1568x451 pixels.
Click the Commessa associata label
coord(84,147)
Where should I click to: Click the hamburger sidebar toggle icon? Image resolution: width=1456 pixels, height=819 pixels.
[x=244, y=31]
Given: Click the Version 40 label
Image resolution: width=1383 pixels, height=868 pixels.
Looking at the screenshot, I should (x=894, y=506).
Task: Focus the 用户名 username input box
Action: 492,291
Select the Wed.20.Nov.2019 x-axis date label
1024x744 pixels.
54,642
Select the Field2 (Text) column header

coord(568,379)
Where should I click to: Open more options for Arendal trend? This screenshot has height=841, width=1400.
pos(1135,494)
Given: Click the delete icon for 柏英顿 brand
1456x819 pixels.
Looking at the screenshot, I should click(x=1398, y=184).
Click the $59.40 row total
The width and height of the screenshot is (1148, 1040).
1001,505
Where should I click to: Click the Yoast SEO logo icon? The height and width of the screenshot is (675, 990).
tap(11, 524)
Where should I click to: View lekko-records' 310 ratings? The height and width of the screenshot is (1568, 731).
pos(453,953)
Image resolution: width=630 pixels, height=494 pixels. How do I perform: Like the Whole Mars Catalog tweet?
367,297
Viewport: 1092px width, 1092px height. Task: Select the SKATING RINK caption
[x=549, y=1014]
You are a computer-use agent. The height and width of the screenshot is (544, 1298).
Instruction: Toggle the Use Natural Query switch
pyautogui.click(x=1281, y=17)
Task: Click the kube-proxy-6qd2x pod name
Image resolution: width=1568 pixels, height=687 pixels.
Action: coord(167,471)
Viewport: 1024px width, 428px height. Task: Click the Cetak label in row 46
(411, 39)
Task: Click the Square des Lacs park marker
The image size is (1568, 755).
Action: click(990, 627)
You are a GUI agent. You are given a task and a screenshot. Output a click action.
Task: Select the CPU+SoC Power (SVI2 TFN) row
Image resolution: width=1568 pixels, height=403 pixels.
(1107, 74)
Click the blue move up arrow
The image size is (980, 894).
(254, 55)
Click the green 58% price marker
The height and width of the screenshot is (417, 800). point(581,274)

• PROBLEM TO WORK ON: Print the listing exactly. Every line must match.

• TASK RESULT:
1568x451 pixels.
Click the Commessa associata label
coord(84,147)
Where should I click to: Click the hamburger sidebar toggle icon? Image resolution: width=1456 pixels, height=819 pixels.
[x=244, y=31]
Given: Click the Version 40 label
Image resolution: width=1383 pixels, height=868 pixels.
Looking at the screenshot, I should (x=894, y=506).
Task: Focus the 用户名 username input box
Action: 492,291
Select the Wed.20.Nov.2019 x-axis date label
1024x744 pixels.
54,642
Select the Field2 (Text) column header

coord(568,379)
Where should I click to: Open more options for Arendal trend? This screenshot has height=841, width=1400.
pos(1135,494)
Given: Click the delete icon for 柏英顿 brand
1456x819 pixels.
Looking at the screenshot, I should click(x=1398, y=184).
Click the $59.40 row total
The width and height of the screenshot is (1148, 1040).
1001,505
Where should I click to: Click the Yoast SEO logo icon? The height and width of the screenshot is (675, 990).
tap(11, 524)
Where should I click to: View lekko-records' 310 ratings? The height and width of the screenshot is (1568, 731).
pos(453,953)
Image resolution: width=630 pixels, height=494 pixels. How do I perform: Like the Whole Mars Catalog tweet?
367,297
Viewport: 1092px width, 1092px height. Task: Select the SKATING RINK caption
[x=549, y=1014]
You are a computer-use agent. The height and width of the screenshot is (544, 1298).
Instruction: Toggle the Use Natural Query switch
pyautogui.click(x=1281, y=17)
Task: Click the kube-proxy-6qd2x pod name
Image resolution: width=1568 pixels, height=687 pixels.
Action: coord(167,471)
Viewport: 1024px width, 428px height. Task: Click the Cetak label in row 46
(411, 39)
Task: Click the Square des Lacs park marker
The image size is (1568, 755).
Action: click(990, 627)
You are a GUI agent. You are given a task and a screenshot. Output a click action.
Task: Select the CPU+SoC Power (SVI2 TFN) row
Image resolution: width=1568 pixels, height=403 pixels.
(1107, 74)
Click the blue move up arrow
The image size is (980, 894).
(254, 55)
Click the green 58% price marker
The height and width of the screenshot is (417, 800). point(581,274)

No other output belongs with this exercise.